Pretty sure I'm starting to cycle manic, but not bad.  I was interested in shopping, and spent a fair amount of time looking at clothes in a store I never frequent.  I also went to Foodtown, and got plenty of icy cold drinks.  I drank a lot, and I'm still kind of dehydrated and toxic. 

It was more humid today, which made for more oppressive.  However, I had really good bus transfers.  I checked on our vending machine, did Foodtown, looked at the discount clothing store, realized I am fat...got the batteries at the dollar store, and came home. 

I would have LOVED to "go thrifting", but it was just too hot.  My feet hurt, and I had all the junk in my bag.  Ron and I will arrange something later this week.   A favorite thrift store is located right next to a fast food place.  Ron will make a trip to the fast food place.  We can eat, and then I can either shop and come back, or I can send Ron home, and take the bus(es) later.  Ron and I get a meal out, I get an outing, and save a couple of hours in the steam table.  That's how it feels, sometimes. 

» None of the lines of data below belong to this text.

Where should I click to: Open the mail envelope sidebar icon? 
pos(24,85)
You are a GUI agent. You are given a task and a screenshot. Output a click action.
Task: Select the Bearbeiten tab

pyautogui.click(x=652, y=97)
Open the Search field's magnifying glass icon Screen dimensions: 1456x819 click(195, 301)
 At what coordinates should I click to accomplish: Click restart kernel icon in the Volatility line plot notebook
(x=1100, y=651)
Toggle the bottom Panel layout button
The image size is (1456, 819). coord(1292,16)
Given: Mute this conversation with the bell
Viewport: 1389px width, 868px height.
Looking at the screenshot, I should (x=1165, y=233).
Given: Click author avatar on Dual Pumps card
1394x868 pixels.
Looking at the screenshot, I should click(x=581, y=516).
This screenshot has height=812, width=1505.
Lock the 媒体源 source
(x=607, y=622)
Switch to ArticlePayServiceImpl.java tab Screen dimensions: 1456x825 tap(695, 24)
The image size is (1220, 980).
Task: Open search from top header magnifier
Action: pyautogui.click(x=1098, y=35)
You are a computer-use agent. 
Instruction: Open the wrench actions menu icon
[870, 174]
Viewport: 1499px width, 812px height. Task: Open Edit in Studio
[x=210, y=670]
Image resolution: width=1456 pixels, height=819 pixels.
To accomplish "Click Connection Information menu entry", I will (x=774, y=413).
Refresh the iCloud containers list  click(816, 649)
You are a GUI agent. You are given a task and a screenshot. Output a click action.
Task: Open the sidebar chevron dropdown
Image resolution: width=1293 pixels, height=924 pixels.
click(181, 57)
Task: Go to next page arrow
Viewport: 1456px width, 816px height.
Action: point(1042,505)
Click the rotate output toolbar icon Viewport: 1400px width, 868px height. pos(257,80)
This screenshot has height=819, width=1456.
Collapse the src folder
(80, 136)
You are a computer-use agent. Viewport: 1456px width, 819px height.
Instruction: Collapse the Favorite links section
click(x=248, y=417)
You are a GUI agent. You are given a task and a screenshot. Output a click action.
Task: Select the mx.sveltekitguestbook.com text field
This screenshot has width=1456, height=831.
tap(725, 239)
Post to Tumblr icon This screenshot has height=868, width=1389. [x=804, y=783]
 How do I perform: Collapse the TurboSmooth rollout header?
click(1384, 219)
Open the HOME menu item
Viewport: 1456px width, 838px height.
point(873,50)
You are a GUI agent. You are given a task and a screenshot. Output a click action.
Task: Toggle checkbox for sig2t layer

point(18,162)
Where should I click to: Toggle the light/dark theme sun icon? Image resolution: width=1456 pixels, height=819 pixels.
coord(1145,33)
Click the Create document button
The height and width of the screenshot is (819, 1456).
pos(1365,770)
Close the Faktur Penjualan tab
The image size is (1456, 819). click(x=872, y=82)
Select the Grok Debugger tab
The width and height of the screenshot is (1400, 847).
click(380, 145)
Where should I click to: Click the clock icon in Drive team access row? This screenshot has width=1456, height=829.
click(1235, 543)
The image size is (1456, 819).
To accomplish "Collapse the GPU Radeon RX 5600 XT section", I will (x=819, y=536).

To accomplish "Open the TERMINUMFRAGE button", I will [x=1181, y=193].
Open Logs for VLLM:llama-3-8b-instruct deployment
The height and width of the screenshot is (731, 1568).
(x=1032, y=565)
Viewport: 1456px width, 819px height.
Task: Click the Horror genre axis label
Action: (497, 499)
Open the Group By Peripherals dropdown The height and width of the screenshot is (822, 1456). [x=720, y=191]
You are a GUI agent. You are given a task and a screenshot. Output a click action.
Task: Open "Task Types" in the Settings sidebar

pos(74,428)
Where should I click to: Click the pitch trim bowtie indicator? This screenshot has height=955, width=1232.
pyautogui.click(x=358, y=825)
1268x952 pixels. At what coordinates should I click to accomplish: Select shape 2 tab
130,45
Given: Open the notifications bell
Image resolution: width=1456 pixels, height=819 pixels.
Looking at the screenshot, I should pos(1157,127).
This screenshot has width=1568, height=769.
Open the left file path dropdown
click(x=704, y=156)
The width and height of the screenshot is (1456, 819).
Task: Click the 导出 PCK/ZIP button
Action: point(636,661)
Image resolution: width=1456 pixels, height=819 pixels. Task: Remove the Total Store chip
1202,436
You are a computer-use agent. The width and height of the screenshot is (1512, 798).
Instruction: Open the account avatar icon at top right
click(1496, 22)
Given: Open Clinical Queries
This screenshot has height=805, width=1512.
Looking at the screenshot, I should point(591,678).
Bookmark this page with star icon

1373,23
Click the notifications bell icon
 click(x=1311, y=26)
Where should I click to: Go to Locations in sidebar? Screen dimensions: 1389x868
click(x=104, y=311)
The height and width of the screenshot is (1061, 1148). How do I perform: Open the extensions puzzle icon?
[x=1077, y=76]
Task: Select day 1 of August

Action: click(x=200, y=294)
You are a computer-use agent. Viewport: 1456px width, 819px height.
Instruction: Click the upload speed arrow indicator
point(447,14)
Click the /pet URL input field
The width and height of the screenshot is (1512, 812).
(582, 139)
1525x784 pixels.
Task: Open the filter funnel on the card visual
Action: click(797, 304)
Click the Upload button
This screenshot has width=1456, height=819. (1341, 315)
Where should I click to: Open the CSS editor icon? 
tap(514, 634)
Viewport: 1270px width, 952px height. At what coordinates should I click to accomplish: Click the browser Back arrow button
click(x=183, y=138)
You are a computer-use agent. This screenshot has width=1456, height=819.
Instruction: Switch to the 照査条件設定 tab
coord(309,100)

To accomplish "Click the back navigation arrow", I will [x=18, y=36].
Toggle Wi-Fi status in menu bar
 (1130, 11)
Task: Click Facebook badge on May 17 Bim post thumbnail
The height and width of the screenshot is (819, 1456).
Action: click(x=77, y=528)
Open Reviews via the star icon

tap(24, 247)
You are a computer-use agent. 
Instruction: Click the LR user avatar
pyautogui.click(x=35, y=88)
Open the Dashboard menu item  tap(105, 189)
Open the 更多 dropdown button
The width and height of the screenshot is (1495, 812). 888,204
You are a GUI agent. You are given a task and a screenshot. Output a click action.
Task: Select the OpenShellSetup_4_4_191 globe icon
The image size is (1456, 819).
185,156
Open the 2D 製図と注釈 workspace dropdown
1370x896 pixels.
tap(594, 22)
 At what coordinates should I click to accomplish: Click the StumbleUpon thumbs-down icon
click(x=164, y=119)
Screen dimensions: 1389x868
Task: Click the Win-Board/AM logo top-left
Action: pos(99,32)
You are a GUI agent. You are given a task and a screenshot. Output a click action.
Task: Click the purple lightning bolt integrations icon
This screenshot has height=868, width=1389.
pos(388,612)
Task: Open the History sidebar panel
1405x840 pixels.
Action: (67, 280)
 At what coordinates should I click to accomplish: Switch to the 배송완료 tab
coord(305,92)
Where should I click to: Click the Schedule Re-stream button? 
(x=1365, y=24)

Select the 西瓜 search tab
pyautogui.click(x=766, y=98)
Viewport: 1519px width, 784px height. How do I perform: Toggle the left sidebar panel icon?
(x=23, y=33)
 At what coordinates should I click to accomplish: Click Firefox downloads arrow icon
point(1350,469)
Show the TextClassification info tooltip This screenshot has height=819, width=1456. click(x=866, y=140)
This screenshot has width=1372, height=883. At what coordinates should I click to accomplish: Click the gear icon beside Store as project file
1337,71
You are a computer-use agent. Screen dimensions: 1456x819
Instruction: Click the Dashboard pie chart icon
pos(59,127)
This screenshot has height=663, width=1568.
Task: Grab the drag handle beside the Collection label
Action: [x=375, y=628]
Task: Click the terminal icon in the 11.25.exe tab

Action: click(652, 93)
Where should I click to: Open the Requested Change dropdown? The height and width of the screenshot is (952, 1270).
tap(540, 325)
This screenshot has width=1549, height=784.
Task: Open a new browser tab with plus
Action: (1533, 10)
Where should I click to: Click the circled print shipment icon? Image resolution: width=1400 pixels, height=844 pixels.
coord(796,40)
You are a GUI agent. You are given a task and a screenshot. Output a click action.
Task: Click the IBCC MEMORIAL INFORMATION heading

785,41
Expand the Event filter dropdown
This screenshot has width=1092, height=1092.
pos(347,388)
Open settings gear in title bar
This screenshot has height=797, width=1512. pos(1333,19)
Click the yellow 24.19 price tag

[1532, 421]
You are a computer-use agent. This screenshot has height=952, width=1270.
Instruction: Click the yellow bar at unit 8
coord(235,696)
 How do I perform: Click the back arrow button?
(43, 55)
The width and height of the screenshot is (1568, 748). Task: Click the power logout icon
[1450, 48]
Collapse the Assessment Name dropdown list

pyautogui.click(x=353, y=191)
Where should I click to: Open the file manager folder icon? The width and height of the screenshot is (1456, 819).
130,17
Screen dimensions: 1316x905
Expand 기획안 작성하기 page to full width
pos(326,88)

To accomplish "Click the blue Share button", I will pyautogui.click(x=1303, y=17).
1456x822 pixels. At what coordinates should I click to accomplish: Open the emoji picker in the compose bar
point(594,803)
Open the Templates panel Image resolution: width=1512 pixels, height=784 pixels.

Before my diagnosis, I would have gone thrifting, and bought anything that appealed to me, in smaller sizes.  I don't do that now.  I have plenty of skinnier clothes.  I don't intend to stay this size for long, but while I am here I can't run around naked. 

Regarding jury duty; I'm fine.  I have plenty of clothes I can mix and match.  Separates are a good word.  For my everyday life, shorts/jeans and a t-shirt suffice nicely.  I'm more of a sporty type, I'm completely happy running around in something simple.  I also like a pretty dress now and then, and wear them well, but I don't need to dress up. 

As I look at current events, things really seem to be coming right out of the Bible.  Plenty of commentary out there, I won't bore you with a repetition.  But I expect I could be raptured anyday.  I also try to live my life, as though I could be raptured any second, OR live another 60 years.  I could.  I have a great-aunt pushing 92 - fiesty as ever. 

I'm just trying to take care of myself, Ron, Bubba-cat, and our business.   Be a good citizen and a better Christian.  Keep the hating and judgements to a minimum, and repent of it when I do.